>>>>>

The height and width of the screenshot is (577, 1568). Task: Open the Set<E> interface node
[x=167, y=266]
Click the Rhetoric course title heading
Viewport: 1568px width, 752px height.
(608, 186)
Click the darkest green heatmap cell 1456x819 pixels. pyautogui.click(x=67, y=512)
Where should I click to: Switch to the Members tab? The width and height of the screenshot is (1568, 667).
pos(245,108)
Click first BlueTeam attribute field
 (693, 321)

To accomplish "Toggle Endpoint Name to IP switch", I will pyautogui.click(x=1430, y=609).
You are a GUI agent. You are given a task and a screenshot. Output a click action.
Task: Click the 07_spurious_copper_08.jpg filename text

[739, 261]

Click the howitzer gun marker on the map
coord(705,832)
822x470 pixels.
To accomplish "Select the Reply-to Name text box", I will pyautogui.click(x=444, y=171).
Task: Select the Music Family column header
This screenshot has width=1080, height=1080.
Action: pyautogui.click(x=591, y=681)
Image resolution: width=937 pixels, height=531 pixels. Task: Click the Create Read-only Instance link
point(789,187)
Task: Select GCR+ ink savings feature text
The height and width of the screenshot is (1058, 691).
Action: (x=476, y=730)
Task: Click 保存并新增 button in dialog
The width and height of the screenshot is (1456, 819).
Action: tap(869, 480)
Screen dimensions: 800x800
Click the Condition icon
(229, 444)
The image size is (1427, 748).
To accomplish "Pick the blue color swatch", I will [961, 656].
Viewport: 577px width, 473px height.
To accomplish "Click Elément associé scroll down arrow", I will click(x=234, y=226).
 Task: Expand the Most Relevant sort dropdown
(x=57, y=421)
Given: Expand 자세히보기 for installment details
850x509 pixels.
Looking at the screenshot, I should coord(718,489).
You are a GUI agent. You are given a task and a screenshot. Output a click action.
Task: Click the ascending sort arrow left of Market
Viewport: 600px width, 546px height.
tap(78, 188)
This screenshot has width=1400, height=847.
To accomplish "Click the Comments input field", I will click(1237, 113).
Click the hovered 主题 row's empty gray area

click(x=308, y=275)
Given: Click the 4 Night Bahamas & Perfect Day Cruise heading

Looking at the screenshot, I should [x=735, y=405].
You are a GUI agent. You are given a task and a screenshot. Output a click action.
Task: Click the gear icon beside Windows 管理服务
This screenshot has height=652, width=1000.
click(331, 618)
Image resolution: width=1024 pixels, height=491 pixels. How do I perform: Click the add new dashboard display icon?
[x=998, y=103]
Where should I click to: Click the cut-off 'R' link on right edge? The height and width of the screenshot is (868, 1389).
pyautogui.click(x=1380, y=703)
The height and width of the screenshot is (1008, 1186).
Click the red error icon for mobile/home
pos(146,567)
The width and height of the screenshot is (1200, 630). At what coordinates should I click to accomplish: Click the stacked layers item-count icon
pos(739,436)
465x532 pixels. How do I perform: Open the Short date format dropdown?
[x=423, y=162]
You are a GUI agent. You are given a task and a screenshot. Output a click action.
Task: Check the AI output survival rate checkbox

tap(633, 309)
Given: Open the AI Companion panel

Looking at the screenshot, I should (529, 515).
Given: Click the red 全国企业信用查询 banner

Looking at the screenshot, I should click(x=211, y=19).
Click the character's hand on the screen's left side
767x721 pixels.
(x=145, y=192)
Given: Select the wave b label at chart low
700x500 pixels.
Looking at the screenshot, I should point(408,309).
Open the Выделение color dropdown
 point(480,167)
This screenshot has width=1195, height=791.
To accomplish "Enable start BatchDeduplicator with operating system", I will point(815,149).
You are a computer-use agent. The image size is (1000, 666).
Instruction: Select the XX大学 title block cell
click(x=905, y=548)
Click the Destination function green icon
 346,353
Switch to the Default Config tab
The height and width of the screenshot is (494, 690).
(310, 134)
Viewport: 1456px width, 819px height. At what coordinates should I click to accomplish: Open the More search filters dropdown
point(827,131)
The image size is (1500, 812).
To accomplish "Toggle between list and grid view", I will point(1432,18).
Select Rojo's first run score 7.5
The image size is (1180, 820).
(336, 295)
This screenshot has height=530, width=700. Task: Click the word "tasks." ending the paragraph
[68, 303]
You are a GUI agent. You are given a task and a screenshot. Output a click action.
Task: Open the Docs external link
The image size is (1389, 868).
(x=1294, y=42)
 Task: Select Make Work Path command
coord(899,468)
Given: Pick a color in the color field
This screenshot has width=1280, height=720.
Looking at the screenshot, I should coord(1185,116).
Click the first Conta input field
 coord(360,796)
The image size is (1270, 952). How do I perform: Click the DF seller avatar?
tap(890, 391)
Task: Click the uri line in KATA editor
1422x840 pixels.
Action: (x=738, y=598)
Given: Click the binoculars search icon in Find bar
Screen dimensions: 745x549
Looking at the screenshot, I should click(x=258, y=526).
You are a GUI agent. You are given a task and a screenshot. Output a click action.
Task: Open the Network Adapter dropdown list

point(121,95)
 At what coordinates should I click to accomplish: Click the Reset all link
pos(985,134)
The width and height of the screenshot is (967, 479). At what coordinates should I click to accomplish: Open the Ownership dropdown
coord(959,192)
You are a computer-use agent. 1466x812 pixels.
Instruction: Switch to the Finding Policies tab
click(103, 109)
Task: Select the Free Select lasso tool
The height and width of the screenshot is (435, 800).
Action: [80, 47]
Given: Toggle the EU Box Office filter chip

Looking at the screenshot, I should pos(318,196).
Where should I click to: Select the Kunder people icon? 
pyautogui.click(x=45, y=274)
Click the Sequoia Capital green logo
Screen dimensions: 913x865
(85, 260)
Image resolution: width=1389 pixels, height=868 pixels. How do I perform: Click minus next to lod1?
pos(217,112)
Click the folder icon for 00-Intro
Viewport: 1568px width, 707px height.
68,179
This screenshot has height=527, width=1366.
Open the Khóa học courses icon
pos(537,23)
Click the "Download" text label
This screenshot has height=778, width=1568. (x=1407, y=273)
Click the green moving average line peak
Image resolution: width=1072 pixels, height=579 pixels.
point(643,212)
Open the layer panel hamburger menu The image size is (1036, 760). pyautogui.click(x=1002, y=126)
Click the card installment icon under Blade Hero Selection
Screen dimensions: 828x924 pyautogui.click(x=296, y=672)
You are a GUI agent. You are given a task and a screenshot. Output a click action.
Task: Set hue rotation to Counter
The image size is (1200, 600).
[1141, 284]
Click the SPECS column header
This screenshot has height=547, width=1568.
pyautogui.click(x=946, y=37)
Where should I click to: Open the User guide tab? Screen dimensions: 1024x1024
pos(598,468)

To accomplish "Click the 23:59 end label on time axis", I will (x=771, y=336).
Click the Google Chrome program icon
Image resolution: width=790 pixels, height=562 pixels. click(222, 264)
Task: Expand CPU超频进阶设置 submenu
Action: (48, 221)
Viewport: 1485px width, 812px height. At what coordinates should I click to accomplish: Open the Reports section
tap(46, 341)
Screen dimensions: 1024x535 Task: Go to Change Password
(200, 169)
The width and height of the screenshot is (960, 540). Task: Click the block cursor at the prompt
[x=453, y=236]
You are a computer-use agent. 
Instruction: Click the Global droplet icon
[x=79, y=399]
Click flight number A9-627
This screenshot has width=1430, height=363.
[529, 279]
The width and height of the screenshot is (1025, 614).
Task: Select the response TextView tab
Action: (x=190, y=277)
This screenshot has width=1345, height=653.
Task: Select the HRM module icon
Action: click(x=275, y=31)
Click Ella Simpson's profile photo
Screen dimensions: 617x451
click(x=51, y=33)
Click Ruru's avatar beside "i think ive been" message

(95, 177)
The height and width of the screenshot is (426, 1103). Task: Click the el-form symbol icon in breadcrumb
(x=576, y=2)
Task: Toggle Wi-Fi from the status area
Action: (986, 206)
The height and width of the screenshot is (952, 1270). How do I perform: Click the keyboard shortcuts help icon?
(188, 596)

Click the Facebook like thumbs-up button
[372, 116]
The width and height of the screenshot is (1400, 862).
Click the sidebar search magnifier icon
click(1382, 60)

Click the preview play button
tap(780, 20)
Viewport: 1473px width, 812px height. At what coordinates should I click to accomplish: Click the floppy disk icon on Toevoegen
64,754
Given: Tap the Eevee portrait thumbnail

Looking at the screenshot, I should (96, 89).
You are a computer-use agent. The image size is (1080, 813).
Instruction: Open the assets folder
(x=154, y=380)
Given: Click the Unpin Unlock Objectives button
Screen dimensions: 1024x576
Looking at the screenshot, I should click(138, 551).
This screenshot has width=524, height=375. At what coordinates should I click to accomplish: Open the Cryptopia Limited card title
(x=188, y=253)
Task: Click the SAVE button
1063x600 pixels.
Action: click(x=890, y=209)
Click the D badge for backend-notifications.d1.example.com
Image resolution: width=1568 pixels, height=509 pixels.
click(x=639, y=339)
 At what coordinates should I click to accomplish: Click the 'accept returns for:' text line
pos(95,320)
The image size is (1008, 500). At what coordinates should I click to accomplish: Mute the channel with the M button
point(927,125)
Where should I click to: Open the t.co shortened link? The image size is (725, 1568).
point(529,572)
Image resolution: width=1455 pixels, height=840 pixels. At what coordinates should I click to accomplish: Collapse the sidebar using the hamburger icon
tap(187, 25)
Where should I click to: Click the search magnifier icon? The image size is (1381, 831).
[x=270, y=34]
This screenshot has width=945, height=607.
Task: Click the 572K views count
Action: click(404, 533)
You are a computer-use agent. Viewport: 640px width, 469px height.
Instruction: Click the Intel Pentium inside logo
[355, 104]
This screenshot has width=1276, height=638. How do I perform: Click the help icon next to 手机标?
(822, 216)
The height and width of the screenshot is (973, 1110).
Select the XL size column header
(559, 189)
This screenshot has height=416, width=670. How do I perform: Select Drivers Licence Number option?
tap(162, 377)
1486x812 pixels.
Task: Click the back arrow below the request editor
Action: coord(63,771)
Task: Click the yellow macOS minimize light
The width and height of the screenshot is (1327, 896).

<<<<<

▶ **Objective**:
Render the lines above, from the line containing "Task: Expand the Most Relevant sort dropdown" up to and including the line containing "Looking at the screenshot, I should coord(718,489).", as a JSON list of strings, one string per line, with blank lines omitted.

▶ **Result**:
[
  " Task: Expand the Most Relevant sort dropdown",
  "(x=57, y=421)",
  "Given: Expand 자세히보기 for installment details",
  "850x509 pixels.",
  "Looking at the screenshot, I should coord(718,489)."
]